> _Task set_
**A)** In the letter to the Elders, who could not join the writer on this trip?
**B)** For each statement, say yes or no and quote the deciding words from the letter to the Elders: (i) The writer brought only one friend along. (ii) The writer's wife has come on earlier trips. (iii) The writer still remembers the area well.
**C)** Please carry on the letter to the Elders from its final sentence, about the words and phrases now unreachable through the barrier of time.

Saturday, October 25, 2008

Constructive Thoughts: The Elders

Dear Elders Fowler and Marsh:

Thank you for allowing me the pleasure of seeing my old missionary apartment again. I apologize for imposing last night and dropping in like I did. Especially as I was dragging four or five friends along for the ride. I will say, to your credit, you acquitted yourselves well: You took the visit in stride, your apartment was clean, you were gracious hosts, and you behaved quite appropriately in front of my non-member friend who accompanied me. When I awoke this morning, my first thoughts were of you two good Elders and my need to thank you.

While I had friends with me, I am sorry that my wife could not join me on this trip. She has joined me frequently in the past; I am waiting for the day when I can bring my entire family along. That day will have to wait, though. I am only human and can only do so much with these trips at the present time.

It was nice to see my old area and my old apartment again. I have a lot of fond memories for that apartment and that city, as it was my second area on the island. Obviously, as you know, much has changed with the apartment, however, and I have forgotten much about the area. Time was, I could re-walk the streets of that city--each city in which I served--with my eyes closed and never miss a beat. Now? I'm afraid that the passage of time is stealing my memories.

I never thought I would say that.

I thought that my experiences and feelings were indelibly locked in my mind. They're slipping away, however, along with my vocabulary--many of the words and phrases I used on a daily, hourly basis are gone, unreachable through the barrier of time.

> _Entries on locating words and elements_
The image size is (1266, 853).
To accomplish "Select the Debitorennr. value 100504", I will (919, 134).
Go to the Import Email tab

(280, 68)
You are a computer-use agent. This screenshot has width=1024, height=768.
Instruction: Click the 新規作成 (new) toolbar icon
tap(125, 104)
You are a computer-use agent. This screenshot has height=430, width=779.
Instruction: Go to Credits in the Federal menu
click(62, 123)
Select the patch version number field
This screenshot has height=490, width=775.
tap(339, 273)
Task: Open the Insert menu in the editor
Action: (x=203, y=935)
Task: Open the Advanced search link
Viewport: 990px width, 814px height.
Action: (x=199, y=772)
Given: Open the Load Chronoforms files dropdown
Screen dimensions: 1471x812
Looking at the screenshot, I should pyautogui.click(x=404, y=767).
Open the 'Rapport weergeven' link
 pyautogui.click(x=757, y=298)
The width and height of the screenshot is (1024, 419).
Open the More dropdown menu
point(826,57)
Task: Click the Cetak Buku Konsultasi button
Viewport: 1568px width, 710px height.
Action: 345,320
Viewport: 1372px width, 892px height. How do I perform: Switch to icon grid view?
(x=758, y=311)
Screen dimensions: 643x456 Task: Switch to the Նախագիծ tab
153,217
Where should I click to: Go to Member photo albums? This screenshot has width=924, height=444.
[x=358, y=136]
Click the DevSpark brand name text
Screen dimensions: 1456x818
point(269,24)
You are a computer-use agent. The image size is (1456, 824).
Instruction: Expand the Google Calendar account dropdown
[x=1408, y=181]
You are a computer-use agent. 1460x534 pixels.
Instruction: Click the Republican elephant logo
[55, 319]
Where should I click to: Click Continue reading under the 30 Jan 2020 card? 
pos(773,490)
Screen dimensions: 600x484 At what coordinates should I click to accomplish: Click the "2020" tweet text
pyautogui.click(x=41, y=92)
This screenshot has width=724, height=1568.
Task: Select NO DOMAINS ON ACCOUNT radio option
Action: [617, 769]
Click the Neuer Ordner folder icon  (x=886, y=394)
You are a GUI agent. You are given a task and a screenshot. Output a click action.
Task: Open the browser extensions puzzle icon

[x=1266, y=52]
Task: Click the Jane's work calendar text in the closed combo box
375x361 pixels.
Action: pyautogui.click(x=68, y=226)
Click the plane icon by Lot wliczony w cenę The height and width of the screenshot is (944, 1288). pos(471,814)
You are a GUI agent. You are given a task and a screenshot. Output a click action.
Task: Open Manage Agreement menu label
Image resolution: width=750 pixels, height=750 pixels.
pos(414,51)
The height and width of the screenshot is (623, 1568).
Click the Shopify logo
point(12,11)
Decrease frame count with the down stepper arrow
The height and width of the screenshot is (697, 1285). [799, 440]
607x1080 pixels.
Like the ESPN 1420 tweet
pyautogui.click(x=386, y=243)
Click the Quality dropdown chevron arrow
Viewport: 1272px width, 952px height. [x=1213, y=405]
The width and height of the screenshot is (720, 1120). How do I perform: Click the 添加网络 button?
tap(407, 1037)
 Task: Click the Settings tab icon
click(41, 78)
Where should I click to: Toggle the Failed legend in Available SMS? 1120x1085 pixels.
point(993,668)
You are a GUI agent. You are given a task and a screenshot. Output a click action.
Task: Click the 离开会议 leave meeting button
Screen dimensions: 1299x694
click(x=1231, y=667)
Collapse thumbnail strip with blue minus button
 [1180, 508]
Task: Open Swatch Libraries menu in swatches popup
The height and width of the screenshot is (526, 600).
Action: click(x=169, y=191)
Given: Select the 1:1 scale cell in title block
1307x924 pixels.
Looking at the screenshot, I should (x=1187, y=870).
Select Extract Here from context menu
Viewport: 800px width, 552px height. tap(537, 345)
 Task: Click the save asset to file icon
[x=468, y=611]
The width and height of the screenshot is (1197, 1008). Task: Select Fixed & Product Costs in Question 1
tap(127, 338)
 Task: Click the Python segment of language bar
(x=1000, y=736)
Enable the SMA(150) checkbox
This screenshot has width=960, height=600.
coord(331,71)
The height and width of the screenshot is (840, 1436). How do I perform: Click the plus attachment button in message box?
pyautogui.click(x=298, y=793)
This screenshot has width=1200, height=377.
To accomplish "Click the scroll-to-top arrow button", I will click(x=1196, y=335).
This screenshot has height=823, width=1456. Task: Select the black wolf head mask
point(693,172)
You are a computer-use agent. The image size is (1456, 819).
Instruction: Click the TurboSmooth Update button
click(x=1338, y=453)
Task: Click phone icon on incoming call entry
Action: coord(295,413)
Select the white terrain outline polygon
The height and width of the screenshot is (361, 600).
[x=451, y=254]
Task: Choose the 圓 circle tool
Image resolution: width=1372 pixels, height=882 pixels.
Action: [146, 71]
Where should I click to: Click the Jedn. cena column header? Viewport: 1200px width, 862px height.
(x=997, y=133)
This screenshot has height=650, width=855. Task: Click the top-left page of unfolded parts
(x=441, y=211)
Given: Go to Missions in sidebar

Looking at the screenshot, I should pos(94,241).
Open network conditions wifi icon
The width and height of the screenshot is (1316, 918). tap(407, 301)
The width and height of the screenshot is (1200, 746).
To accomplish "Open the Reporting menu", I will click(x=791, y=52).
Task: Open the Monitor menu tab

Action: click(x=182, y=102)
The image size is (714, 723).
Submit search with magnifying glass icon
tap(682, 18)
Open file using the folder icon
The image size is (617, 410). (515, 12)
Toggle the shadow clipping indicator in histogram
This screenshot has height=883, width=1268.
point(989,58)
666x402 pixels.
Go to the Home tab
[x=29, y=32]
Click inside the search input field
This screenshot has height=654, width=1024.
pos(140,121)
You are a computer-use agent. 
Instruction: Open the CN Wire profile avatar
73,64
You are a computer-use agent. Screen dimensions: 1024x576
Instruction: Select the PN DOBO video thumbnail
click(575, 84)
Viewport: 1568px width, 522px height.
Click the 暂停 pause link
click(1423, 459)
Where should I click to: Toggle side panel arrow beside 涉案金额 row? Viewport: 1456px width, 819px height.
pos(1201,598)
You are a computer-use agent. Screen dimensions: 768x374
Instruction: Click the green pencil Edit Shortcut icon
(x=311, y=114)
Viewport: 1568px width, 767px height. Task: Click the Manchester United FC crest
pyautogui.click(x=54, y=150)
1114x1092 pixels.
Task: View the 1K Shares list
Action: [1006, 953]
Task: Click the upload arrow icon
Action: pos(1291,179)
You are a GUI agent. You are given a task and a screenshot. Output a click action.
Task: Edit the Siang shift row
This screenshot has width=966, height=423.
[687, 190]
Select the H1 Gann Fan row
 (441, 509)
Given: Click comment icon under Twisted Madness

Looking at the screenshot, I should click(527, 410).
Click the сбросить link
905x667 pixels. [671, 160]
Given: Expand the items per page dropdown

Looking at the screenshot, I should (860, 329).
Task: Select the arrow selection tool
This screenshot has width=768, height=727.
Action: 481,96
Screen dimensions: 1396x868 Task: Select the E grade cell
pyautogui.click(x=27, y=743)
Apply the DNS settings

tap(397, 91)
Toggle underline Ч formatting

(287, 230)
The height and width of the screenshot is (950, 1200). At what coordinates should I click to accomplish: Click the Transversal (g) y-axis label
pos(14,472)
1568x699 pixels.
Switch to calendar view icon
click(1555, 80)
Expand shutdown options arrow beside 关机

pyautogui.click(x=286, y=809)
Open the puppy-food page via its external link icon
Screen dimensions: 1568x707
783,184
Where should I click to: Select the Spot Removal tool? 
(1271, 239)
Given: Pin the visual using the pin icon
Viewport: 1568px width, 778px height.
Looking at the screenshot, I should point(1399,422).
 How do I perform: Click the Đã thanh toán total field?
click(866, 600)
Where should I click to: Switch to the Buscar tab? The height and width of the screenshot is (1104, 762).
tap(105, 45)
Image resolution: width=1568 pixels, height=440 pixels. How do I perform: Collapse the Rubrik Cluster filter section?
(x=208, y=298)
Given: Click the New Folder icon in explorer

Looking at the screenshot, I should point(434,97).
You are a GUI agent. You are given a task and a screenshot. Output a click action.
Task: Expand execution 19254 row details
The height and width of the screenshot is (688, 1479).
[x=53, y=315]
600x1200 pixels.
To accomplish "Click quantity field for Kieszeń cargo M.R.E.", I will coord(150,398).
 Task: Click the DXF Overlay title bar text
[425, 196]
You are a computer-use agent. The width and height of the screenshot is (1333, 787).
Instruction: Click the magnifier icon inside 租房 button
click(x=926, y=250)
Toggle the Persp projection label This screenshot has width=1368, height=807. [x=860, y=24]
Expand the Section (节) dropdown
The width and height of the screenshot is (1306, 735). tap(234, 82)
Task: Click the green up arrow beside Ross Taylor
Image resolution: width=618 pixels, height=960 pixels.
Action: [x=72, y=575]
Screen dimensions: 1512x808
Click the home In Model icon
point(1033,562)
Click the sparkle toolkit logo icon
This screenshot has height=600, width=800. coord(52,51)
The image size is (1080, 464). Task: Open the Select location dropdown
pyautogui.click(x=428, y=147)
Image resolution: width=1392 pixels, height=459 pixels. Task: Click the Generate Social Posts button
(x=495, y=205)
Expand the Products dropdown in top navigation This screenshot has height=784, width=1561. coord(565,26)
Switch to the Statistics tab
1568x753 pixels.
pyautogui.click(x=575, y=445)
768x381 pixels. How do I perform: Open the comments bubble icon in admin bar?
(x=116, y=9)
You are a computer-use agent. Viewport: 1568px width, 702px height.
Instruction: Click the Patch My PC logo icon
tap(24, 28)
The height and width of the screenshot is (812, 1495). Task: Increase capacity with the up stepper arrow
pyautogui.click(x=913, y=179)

> _Answers per task_
**A)** The writer's wife.

**B)** (i) No: "dragging four or five friends along for the ride." (ii) Yes: "She has joined me frequently in the past." (iii) No: "I have forgotten much about the area."

**C)**
Enjoy the time you spend on your mission, in the Lord's service. One thing is clear to me now: you cannot go back to this time, no matter how great your want or need to do so. I remember in my own experience that there were many Elders who returned to the island to try and teach again, or to recapture the happiness and spirit that they felt while on their mission. They all failed; some of them failed miserably. I am not able to visit ofen; it is such a long way to go on such short notice, and for such a short time. Normally, my visits are preceded by a long bout of high stress. While I am there, I can forget all that stress, eat good food, talk and think in a marvelous second language, and immerse myself in my memories. The visits give me a mental and emotional vacation from my real world. I can almost feel the years melting away, the layers of my mind peeling back to return me to places and friends that I have lost.

But it is not the same.

Work hard and keep your focus. That is the best counsel I could possibly give from this far removed, both in space and in time. Work hard and keep your focus. The one is easy if you do the other; they are inextricably linked. I have only one regret about my mission. I can admit this now, although it has taken a very, very long time to be able to express this thought to someone else.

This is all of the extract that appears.